“Devolve nosso ouro” — a herança colonial e o destino da riqueza do Brasil Colônia
A frase “Devolve nosso ouro!”, frequentemente usada de forma irônica nas redes sociais, ecoa um sentimento histórico profundo: o de um país que viu sua imensa riqueza natural ser drenada para além-mar. Por trás da brincadeira está uma realidade que moldou a formação econômica, social e cultural do Brasil: a exploração mineral no período colonial e a transferência maciça de recursos para a Europa, especialmente Portugal e Inglaterra.

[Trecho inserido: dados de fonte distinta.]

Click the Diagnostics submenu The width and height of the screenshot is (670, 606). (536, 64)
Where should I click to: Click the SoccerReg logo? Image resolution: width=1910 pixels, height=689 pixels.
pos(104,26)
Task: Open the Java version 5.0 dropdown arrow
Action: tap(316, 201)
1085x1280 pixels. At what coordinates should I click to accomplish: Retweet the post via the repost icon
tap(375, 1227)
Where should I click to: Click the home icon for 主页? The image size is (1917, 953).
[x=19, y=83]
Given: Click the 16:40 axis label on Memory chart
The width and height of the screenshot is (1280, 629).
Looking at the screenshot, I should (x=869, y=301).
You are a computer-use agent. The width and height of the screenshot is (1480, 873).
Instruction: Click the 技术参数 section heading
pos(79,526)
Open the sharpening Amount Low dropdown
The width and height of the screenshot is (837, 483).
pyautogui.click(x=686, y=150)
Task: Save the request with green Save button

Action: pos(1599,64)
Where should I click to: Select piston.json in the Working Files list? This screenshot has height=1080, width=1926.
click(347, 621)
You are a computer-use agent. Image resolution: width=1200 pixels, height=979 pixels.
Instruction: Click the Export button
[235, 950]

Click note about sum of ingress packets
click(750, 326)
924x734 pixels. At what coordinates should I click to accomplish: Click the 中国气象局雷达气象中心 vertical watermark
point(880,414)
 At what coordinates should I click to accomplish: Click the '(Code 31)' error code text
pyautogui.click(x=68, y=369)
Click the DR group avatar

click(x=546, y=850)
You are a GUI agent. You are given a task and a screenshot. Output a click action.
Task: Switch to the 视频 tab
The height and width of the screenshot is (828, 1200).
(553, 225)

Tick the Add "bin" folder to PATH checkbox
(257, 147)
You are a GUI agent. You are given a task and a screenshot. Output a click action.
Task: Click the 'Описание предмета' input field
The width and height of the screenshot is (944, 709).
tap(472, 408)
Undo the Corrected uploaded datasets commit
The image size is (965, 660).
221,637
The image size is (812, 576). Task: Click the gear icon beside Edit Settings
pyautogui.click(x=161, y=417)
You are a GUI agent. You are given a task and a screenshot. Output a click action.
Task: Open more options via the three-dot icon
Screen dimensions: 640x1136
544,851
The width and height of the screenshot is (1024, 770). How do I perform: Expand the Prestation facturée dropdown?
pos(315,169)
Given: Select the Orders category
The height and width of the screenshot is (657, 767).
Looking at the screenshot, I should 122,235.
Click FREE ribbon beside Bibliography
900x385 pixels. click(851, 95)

Durante o século XVIII, com as descobertas auríferas em Minas Gerais, o ouro tornou-se o principal produto da colônia portuguesa. Estima-se que, conforme o historiador Virgílio Noya Pinto, em sua obra O Ouro Brasileiro e o Comércio Anglo-Português, a produção total tenha alcançado 876.629 quilos. Já o geólogo Pandiaca Lógeras, incluindo a Bahia em seus cálculos, elevou o número para 948.105 quilos. Quantidades colossais que, segundo registros históricos, colocaram o Brasil como principal responsável pelo crescimento da produção mundial de ouro nas Américas, saltando de 39% no século XVI para 85% no XVIII.
Mas onde foi parar tamanha riqueza? O professor Leonardo Marques, da Universidade Federal Fluminense, explica que a Europa vivia à época uma escassez de metais preciosos, usados tanto como moeda quanto como base do crédito bancário nascente. O ouro brasileiro, portanto, chegava em um momento decisivo: sustentou a economia portuguesa e impulsionou o florescimento da economia britânica. Segundo Marques, “a mudança financeira britânica acaba sendo um motor da mineração no Brasil”.
De fato, o ouro que saía das minas de Minas Gerais financiou não apenas a opulência de Lisboa — como exemplifica o Palácio Nacional de Mafra, construído com recursos vindos da colônia —, mas também o desenvolvimento industrial da Inglaterra. Isso se explica, em parte, pelo Tratado de Methuen (1703), também conhecido como Tratado dos Panos e Vinhos, que consolidou uma relação desigual entre Portugal e Inglaterra: enquanto os portugueses exportavam vinhos e ouro, os ingleses vendiam produtos manufaturados. O geógrafo Wilhelm Ludwig von Eschweg, em Pluto Brasilienses, relatou que Portugal “cedeu seu ouro tão abundante em troca de mercadorias de luxo, continuamente substituídas por outras novas”.
O resultado foi que, segundo Noya Pinto, “os ingleses absorviam quase 60% do ouro somente com o comércio lícito”. Essa drenagem de riqueza, longe de gerar desenvolvimento interno em Portugal, acabou por retardar sua industrialização. Para alguns pesquisadores, o ouro representou uma “maldição”, que mascarou a ausência de políticas de modernização e manteve o país dependente de produtos estrangeiros.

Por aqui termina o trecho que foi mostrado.